• _DIRECTIONS FOR THIS TASK_:
Begin at the line containing "Screen dimensions: 350x137" and copy each line exactly through the end of the records, leaving out what comes before.
DATA FOR ANALYSIS Block Start
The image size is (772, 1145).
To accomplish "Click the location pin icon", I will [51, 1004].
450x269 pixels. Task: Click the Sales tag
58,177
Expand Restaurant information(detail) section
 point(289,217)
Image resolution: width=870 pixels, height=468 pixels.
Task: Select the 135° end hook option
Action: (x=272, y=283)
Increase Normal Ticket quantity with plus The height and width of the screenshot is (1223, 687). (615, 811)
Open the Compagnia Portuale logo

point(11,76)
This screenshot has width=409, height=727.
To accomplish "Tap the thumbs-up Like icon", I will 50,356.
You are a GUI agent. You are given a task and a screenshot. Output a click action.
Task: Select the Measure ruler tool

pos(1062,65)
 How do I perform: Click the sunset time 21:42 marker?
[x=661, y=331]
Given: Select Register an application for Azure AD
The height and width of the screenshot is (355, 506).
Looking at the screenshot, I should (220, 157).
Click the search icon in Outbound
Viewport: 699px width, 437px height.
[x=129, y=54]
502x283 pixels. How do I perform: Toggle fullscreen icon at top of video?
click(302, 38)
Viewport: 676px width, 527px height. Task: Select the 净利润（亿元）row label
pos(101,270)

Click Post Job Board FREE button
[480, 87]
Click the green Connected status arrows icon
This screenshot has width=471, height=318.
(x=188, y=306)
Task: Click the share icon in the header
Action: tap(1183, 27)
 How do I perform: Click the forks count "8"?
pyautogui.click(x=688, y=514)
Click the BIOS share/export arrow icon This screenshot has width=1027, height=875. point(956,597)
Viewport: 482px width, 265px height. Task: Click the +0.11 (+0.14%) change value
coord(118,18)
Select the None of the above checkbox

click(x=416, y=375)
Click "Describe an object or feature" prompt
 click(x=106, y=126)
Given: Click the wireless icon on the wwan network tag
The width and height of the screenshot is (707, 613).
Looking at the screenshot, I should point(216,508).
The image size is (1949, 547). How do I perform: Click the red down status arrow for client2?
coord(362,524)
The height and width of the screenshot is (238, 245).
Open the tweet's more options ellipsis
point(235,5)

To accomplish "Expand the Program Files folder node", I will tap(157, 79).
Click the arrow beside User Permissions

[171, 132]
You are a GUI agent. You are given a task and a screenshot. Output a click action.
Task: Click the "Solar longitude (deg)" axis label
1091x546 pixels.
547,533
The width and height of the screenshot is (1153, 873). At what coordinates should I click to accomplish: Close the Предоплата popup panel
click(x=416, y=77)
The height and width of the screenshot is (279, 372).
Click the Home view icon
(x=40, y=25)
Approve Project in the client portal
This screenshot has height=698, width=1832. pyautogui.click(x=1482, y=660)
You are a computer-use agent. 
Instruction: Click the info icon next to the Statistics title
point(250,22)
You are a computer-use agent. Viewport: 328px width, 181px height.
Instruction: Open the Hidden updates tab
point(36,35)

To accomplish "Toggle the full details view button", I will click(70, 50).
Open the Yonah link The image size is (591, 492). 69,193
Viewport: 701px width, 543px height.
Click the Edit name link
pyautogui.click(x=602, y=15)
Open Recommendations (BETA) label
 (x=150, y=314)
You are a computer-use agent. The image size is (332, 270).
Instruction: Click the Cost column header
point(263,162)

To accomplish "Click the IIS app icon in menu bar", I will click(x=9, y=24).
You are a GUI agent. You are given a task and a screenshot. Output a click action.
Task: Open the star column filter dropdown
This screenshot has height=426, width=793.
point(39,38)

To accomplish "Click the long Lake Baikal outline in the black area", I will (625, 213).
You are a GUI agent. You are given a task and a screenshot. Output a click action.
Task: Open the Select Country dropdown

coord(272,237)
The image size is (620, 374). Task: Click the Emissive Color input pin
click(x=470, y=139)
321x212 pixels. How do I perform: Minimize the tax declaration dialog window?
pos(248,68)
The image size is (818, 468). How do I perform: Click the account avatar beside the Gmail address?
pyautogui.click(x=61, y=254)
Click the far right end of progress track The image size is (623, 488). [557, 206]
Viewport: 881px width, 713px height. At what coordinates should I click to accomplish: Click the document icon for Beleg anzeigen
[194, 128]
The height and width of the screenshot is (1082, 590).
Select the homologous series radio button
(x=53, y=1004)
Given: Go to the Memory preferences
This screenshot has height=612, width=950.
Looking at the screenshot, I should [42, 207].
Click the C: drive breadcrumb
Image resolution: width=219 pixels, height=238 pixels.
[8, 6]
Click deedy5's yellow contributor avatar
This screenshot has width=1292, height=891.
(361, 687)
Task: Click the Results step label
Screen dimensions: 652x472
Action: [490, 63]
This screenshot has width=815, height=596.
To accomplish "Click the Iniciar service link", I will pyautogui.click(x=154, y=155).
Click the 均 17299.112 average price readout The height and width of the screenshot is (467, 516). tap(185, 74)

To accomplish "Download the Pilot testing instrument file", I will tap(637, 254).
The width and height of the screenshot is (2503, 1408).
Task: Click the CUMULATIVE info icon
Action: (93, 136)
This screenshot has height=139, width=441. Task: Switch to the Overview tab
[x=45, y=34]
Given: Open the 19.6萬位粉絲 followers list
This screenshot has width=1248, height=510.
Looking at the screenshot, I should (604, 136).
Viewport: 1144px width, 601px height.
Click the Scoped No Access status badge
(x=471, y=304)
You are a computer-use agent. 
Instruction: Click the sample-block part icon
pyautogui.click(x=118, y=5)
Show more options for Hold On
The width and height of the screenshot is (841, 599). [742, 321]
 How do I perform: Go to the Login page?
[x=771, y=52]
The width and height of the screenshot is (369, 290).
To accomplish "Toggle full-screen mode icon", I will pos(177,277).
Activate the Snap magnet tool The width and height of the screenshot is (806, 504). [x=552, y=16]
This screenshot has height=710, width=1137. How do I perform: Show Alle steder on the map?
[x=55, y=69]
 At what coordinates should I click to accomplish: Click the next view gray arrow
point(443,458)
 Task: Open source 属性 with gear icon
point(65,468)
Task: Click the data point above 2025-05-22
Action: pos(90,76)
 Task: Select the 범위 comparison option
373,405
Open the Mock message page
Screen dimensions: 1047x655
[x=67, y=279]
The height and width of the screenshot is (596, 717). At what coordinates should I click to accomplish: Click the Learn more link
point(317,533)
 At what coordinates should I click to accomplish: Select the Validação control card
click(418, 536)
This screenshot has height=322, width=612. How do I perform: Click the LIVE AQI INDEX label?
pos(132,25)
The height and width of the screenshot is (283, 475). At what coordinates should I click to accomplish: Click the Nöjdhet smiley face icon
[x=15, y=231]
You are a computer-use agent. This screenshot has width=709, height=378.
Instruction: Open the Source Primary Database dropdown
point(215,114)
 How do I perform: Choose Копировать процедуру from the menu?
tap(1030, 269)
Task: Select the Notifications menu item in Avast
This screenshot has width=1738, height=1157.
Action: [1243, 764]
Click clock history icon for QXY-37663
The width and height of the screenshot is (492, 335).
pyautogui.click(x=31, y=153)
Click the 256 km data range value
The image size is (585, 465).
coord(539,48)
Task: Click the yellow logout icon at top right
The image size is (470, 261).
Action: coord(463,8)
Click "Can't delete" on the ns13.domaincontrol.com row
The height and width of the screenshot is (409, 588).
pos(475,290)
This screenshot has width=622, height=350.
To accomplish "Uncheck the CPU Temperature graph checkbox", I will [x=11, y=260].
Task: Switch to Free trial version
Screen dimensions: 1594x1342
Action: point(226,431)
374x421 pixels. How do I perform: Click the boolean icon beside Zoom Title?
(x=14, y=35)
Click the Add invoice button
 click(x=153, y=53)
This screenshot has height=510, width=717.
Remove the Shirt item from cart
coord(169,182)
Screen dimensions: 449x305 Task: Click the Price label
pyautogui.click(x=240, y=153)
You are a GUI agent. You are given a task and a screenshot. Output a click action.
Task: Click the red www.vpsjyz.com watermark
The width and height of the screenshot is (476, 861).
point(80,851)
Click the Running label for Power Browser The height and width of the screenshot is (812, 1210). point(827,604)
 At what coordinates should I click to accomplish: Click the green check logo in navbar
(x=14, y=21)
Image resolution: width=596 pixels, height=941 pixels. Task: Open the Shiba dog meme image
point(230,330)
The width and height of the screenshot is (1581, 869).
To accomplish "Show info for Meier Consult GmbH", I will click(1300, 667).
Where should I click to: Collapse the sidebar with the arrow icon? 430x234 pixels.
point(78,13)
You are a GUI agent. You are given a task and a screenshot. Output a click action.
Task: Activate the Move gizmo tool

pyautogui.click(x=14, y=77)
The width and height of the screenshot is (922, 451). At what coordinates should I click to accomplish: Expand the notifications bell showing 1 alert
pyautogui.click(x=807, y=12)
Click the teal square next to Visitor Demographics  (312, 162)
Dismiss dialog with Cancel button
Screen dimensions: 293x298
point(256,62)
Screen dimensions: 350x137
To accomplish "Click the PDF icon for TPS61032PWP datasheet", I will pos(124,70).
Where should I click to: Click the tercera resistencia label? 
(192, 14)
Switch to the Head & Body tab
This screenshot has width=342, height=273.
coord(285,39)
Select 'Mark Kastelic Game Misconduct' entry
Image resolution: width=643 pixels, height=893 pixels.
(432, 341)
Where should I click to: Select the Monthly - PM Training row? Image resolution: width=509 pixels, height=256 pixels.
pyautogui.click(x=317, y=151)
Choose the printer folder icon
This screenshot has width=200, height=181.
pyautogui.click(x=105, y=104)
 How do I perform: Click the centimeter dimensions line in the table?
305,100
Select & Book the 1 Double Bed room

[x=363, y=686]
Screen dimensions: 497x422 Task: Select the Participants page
DATA FOR ANALYSIS Block End
• _EXPECTED ANSWER_:
Screen dimensions: 350x137
To accomplish "Click the PDF icon for TPS61032PWP datasheet", I will pos(124,70).
Where should I click to: Click the tercera resistencia label? 
(192, 14)
Switch to the Head & Body tab
This screenshot has width=342, height=273.
coord(285,39)
Select 'Mark Kastelic Game Misconduct' entry
Image resolution: width=643 pixels, height=893 pixels.
(432, 341)
Where should I click to: Select the Monthly - PM Training row? Image resolution: width=509 pixels, height=256 pixels.
pyautogui.click(x=317, y=151)
Choose the printer folder icon
This screenshot has width=200, height=181.
pyautogui.click(x=105, y=104)
 How do I perform: Click the centimeter dimensions line in the table?
305,100
Select & Book the 1 Double Bed room

[x=363, y=686]
Screen dimensions: 497x422 Task: Select the Participants page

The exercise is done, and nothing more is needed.